Korea’s position on the issue is clear and consistent. It takes the position that its announcement of the three no’s was just an explanation of its position — not an agreement or promise to China. In fact, such word as “promise” or “agreement” does not appear in the government’s announcement of the results of the consultative meeting in 2017. (Instead, the statement only mentioned that Korea once again explained to China about its long-held position.) As each of the three no’s is directly related to our security and sovereignty, it cannot be an object for negotiation with any other countries.

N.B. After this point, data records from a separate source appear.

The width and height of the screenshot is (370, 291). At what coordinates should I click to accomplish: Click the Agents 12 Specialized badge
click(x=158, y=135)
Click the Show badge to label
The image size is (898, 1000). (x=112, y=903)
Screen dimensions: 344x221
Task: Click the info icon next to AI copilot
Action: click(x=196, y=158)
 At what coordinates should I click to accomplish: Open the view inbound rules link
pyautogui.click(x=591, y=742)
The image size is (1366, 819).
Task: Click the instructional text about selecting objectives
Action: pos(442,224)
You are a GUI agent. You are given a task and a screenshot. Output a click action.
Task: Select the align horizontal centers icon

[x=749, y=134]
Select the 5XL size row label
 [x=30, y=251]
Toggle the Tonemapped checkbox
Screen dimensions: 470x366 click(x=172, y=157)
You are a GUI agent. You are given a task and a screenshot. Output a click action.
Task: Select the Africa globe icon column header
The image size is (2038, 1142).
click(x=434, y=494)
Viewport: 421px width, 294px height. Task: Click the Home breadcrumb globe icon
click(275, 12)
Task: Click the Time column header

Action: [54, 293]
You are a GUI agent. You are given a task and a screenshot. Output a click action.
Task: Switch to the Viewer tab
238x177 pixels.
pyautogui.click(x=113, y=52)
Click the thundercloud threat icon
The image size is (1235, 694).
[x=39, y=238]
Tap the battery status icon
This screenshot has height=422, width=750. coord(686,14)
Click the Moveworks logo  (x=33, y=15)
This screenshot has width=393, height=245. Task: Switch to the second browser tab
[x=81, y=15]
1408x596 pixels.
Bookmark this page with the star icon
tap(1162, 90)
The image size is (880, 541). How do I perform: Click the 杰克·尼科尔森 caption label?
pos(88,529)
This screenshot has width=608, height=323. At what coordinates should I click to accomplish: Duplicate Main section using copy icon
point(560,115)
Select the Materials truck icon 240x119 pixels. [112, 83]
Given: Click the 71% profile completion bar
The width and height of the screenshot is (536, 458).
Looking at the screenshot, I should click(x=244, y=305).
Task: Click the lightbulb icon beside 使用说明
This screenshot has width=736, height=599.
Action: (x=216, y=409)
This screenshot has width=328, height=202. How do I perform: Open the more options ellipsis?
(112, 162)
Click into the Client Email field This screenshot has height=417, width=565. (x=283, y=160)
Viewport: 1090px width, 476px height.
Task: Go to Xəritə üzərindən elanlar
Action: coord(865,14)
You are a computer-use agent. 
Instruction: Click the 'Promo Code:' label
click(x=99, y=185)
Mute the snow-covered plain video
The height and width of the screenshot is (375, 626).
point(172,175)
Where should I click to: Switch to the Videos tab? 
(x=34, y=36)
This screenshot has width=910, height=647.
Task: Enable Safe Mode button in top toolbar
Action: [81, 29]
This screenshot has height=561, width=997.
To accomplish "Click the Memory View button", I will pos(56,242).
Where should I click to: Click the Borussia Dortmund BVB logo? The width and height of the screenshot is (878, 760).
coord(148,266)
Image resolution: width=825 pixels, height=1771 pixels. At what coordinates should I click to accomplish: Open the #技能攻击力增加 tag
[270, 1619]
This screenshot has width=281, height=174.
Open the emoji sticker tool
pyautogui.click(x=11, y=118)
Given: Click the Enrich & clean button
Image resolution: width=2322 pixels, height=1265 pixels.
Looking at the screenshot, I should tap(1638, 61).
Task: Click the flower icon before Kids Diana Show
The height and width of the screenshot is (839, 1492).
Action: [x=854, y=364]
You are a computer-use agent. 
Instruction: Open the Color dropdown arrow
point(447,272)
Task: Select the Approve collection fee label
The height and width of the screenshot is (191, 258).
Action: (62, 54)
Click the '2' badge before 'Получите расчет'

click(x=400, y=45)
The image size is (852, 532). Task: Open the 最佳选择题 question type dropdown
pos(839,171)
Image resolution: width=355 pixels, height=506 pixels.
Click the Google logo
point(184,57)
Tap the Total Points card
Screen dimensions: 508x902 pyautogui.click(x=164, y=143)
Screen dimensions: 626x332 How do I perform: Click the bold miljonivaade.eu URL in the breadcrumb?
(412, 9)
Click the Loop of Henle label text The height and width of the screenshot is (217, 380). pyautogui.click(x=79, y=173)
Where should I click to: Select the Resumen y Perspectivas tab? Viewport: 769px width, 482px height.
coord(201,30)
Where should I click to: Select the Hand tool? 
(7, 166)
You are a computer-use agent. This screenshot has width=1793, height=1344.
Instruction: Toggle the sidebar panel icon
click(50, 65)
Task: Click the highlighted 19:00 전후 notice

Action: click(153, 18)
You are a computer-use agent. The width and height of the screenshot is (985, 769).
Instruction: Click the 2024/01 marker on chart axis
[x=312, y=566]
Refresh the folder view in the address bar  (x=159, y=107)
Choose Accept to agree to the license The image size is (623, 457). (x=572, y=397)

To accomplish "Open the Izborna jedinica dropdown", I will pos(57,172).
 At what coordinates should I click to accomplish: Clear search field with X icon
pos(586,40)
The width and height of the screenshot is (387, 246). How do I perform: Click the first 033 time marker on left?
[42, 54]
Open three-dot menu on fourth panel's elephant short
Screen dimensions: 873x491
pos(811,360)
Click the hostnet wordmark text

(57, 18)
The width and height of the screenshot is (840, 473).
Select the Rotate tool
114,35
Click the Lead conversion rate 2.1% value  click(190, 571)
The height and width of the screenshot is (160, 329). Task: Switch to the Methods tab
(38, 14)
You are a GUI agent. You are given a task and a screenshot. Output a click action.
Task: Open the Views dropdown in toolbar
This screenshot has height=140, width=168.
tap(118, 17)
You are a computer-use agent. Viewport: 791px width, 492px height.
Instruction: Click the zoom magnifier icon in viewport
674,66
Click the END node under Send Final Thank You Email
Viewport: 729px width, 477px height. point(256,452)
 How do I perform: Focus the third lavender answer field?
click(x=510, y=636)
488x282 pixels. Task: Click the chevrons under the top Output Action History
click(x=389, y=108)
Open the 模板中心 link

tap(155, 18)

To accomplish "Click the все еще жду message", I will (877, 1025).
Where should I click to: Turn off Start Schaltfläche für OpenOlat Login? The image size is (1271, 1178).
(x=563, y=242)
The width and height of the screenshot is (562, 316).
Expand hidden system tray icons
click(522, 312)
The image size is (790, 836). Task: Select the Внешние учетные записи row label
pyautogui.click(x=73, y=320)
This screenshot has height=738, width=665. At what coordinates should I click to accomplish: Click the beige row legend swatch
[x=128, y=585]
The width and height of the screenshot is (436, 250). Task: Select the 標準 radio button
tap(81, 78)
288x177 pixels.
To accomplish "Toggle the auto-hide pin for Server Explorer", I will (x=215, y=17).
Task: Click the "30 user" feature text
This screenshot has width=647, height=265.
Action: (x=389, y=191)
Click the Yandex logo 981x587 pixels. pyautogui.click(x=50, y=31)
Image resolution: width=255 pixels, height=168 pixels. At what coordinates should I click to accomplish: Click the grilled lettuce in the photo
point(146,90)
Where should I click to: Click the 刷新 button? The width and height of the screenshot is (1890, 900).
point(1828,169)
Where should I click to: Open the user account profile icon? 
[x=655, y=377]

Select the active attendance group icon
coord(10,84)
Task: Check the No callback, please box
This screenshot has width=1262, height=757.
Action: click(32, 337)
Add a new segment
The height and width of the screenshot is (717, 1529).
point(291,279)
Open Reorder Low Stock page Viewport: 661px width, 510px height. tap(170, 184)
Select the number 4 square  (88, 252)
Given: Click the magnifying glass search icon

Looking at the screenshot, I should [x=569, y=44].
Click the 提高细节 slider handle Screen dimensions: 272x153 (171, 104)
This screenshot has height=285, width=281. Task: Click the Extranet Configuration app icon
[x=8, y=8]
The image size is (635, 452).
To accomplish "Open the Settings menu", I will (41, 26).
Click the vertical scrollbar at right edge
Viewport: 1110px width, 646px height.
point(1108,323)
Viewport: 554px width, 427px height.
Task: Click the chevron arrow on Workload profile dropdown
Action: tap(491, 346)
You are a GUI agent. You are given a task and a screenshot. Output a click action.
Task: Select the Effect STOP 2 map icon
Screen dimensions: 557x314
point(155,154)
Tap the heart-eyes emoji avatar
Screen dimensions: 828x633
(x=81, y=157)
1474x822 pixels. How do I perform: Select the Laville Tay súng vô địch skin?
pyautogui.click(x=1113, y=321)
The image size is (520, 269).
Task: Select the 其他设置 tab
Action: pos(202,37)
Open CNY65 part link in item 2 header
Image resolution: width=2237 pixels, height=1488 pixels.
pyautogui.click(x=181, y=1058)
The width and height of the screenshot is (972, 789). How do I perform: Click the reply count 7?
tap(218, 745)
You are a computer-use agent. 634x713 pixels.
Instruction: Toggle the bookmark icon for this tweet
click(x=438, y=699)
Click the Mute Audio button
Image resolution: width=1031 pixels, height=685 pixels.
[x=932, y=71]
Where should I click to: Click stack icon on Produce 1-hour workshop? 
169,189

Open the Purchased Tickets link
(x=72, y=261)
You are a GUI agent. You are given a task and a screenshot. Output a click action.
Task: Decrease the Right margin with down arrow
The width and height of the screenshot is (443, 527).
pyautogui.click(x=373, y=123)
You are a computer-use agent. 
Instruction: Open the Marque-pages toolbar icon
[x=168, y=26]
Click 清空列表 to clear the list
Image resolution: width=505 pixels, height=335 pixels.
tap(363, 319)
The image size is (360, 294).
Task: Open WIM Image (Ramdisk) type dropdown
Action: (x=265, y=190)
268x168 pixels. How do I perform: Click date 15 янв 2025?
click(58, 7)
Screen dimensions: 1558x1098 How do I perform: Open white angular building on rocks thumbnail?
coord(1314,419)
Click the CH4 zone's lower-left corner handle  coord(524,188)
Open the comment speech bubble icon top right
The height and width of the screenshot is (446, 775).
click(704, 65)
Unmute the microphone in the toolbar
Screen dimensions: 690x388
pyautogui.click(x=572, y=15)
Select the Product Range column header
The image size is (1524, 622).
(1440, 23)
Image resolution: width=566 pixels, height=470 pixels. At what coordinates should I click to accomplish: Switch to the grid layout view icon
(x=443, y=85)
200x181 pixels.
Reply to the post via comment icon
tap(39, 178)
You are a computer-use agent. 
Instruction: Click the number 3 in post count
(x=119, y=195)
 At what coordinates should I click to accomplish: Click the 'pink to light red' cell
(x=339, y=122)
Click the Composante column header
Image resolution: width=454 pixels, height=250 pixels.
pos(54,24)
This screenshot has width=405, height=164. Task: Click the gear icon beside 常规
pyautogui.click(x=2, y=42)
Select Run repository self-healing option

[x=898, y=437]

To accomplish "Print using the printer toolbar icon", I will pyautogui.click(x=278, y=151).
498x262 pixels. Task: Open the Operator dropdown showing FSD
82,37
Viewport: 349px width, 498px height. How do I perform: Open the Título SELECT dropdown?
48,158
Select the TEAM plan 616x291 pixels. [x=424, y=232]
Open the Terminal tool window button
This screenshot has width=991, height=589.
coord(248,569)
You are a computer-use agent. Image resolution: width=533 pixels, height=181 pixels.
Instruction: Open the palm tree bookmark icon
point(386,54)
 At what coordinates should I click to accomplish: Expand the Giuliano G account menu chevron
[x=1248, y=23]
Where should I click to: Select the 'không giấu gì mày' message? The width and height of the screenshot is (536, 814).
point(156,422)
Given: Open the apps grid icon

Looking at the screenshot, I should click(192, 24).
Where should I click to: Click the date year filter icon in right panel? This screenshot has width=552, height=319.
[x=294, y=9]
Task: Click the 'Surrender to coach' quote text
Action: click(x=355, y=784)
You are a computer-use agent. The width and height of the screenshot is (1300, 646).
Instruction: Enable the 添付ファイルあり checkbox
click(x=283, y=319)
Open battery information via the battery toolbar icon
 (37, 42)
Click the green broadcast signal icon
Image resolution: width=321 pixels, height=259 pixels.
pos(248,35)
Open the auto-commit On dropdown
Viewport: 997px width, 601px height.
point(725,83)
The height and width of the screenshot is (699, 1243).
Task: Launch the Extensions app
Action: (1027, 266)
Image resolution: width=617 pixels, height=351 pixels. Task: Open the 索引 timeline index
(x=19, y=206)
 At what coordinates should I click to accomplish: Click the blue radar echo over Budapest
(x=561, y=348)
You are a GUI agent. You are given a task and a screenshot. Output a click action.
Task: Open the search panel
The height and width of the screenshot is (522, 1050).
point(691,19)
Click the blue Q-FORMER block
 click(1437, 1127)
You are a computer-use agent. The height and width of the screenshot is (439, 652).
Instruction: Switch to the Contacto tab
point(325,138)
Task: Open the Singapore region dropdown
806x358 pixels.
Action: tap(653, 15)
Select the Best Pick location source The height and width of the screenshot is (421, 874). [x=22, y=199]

Nevertheless, Beijing has been ratcheting up pressure on Korea by arbitrarily interpreting an explanation of position as a “promise.” On top of that, China has made another weird argument that Seoul promised Beijing that it will restrict the operation of the Thaad system. Such a scheme by Beijing is apparently aimed at blocking the Yoon Suk-yeol administration from fully activating the missile batteries after their operation has been restricted by radical environmental groups and other civic groups. China also may have attempted to fuel internal conflict in Korea by encouraging liberal groups to demand withdrawal of the missile defense system from the country.

China’s nonsensical arguments directly translate into interventionism and an infringe on Korea’s sovereignty. Our government must respond to the arrogance sternly and boldly. The Yoon administration must not follow in the footsteps of the Moon administration, which had been overly submissive to Beijing. There is no reason whatsoever to further delay the long-overdue full operation of the Thaad batteries.

At the same time, we urge the Democratic Party to take responsibility for the unfathomable situation and react to China’s argument proudly. Former negotiators under President Moon also must make their position clear so that Beijing cannot make preposterous arguments again.